Gov. Arnold Schwarzenegger, while saying he favors eminent domain reform, came out against Proposition 98. "California voters strongly support rebuilding our transportation, housing, education, and water infrastructure, so it would be irresponsible to support a measure that would prevent the state from accomplishing our goals," his April statement said.
Such criticisms of Proposition 98's effects on water and infrastructure projects are not based in fact, said Jon Coupal, president of the Howard Jarvis Taxpayers Association.
"People who look at it from a critical perspective and look at the language conclude it's a manufactured issue," Coupal said.
Opponents are simply trying to recycle their arguments against Proposition 90, which involved a much more ambitious effort to limit "regulatory takings," he said.
"The difficulty they find themselves in is that [Proposition] 98 went through about 25 drafts, and we were very careful in the choice of our words to use language that would achieve our desired policy outcomes and no more," Coupal said. "And we did that."
The co-sponsoring California Farm Bureau is among the staunchest advocates of improving the state's water infrastructure, he said, adding that the nonpartisan Legislative Analyst's Office, in its review of the ballot measure, made no mention of a threat to water projects.
Proposition 98 supporters commissioned a review of the natural resources language by Sacramento water lawyer Stuart Somach, whose firm represents dozens of government and water agency clients.
Somach concluded that the ballot measure cannot be read to prohibit the use of eminent domain for public water storage and conveyance projects.
"When we win, if we win, I guarantee this won't come up and nobody's going to use this to block water storage," Coupal said. "It'll be laughed out of court."
For all the debate about infrastructure and water, the issue of rent control is likely to drive the success or failure of Proposition 98.
The measure would phase out rent control laws, affecting rent control for apartments in about a dozen cities, according to the Legislative Analyst's Office, and about 100 jurisdictions that have rent control laws for mobile home parks.
Phasing out rent control belongs in the measure because it is a property rights issue like eminent domain reform, according to Coupal.

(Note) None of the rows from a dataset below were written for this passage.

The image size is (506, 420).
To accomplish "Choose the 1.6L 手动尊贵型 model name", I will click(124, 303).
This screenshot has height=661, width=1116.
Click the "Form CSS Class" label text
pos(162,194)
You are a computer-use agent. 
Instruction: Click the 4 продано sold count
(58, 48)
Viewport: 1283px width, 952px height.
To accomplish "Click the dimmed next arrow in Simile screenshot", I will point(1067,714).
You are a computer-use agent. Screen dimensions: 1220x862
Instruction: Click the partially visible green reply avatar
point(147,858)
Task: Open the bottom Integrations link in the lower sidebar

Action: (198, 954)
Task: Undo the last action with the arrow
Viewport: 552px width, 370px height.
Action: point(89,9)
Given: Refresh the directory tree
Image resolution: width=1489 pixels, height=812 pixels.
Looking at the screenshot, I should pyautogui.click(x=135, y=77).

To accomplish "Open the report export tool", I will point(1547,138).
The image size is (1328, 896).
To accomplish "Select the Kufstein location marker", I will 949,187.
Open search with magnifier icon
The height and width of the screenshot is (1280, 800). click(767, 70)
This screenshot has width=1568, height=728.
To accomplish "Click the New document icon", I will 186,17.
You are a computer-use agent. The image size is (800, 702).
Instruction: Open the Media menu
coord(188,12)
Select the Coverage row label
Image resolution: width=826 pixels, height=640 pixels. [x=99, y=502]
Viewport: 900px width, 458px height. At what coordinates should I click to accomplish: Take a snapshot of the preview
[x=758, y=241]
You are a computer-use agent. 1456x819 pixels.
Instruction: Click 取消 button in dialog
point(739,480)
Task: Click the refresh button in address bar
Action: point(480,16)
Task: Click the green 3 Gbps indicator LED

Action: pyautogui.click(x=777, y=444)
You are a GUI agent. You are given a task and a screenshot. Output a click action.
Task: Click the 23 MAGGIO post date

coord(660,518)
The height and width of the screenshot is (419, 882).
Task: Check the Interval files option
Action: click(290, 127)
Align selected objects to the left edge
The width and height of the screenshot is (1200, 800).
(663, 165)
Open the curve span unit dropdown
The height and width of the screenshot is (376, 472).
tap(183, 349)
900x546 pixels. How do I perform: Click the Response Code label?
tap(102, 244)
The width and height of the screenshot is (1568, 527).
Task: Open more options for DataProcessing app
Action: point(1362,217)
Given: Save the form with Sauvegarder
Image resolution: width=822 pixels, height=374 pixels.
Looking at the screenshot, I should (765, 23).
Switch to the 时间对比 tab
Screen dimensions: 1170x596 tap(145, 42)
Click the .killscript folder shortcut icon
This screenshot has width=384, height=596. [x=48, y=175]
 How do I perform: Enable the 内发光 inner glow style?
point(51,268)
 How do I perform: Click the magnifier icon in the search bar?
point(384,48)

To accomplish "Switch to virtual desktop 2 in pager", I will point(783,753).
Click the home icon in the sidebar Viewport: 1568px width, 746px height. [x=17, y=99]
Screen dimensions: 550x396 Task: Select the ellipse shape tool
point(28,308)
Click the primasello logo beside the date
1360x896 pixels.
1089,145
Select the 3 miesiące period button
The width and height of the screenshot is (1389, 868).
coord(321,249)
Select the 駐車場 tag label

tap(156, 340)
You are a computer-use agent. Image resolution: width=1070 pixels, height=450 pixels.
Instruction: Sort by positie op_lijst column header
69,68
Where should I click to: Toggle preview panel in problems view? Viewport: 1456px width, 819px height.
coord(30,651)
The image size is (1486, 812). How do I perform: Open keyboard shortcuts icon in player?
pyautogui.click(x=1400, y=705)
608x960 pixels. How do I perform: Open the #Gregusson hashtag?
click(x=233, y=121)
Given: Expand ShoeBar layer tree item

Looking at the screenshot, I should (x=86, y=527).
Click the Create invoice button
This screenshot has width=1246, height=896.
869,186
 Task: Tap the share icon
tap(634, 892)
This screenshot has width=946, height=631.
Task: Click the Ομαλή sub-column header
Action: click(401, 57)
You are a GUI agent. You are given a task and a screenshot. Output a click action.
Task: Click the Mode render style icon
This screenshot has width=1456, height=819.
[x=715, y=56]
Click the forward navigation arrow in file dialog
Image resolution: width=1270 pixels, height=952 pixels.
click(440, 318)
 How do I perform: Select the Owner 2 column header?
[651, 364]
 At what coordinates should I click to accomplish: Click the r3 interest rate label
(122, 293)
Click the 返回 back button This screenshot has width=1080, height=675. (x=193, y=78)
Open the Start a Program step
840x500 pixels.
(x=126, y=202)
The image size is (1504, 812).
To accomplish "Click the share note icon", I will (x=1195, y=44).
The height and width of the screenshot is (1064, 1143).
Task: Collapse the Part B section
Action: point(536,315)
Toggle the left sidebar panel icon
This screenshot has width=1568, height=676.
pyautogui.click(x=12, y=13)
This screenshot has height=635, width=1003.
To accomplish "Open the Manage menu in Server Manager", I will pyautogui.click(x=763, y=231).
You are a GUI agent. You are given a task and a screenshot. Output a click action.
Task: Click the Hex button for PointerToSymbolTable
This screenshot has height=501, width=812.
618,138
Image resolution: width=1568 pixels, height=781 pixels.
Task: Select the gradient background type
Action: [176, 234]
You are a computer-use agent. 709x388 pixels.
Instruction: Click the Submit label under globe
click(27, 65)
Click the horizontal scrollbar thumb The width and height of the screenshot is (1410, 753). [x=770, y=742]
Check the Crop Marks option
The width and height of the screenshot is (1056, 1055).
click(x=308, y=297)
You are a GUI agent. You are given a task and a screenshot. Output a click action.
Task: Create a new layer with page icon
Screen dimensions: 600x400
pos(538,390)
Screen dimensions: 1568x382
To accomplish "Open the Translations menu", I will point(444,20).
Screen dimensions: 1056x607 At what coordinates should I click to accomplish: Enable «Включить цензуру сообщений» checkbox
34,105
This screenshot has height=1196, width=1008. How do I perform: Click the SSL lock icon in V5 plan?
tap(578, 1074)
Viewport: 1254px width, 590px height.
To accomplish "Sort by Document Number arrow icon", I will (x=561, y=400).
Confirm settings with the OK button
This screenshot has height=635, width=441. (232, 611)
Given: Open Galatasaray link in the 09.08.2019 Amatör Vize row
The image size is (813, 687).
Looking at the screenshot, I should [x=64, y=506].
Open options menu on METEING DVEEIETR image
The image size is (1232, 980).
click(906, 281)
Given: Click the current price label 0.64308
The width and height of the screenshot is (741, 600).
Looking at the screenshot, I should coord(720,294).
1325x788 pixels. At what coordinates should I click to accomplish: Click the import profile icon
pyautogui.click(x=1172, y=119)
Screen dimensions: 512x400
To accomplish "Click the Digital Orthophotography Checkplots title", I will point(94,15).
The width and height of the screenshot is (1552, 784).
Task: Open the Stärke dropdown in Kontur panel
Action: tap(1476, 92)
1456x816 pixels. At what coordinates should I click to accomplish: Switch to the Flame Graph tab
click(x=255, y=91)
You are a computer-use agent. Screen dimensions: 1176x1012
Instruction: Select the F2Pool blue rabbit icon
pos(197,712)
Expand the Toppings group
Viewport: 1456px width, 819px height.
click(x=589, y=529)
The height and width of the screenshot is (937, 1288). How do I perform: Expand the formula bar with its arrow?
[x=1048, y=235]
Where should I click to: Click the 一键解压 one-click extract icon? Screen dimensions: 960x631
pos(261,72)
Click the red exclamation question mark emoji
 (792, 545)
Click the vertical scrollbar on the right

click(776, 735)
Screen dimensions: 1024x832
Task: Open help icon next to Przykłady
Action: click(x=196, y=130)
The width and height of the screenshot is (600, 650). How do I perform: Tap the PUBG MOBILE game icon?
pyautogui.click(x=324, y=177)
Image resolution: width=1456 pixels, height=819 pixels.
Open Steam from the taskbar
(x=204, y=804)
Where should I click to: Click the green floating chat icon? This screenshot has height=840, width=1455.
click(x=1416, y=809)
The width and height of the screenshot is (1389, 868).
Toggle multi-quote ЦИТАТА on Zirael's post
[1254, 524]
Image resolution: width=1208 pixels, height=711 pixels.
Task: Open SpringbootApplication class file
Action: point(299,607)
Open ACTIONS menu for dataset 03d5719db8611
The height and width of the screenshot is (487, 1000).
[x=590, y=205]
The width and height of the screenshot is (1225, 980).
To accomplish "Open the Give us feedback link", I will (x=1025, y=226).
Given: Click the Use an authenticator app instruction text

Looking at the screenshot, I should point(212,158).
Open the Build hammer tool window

For what its worth, apartment and mobile home park owners provided much of the cash needed to fund the petition drive that resulted in Proposition 98 and finance the ensuing campaign.
The Proposition 98 campaign has raised more than $6.6 million, according to campaign finance filings with the secretary of state, including more than $3.6 million in late donations reported since the last comprehensive reporting period closed in mid-March - and those late donation records aren't necessarily complete.
But rent control has also become a tool for the opponents of Proposition 98, who have focused on the rent control phase-out in their campaign to defeat the measure.
According to a Public Policy Institute of California poll released this week, 54% of likely voters said rent control is a good thing, and 38% said it is a bad thing.
According to the PPIC, 30% of likely voters surveyed said they would vote for Proposition 98, 48% said they would vote no, and 22% were unsure. Proposition 99 fared a little better, as 44% said they would vote yes, 36% no, with 20% unsure. A simple majority is required to pass. In the event both propositions pass, the one with the highest majority would become effective.
Turnout is not expected to be high for the statewide election. Much of its thunder was stolen when lawmakers moved the presidential primary to February. Aside from the two statewide propositions, all that remains on the ballot are party primaries for the state Legislature, and a smattering of local elections and ballot measures.
The No on 98/Yes on 99 campaign committee has reported at least $10 million in contributions, many from political action committees controlled by the League of California Cities, the California Redevelopment Association, and the California State Association of Counties.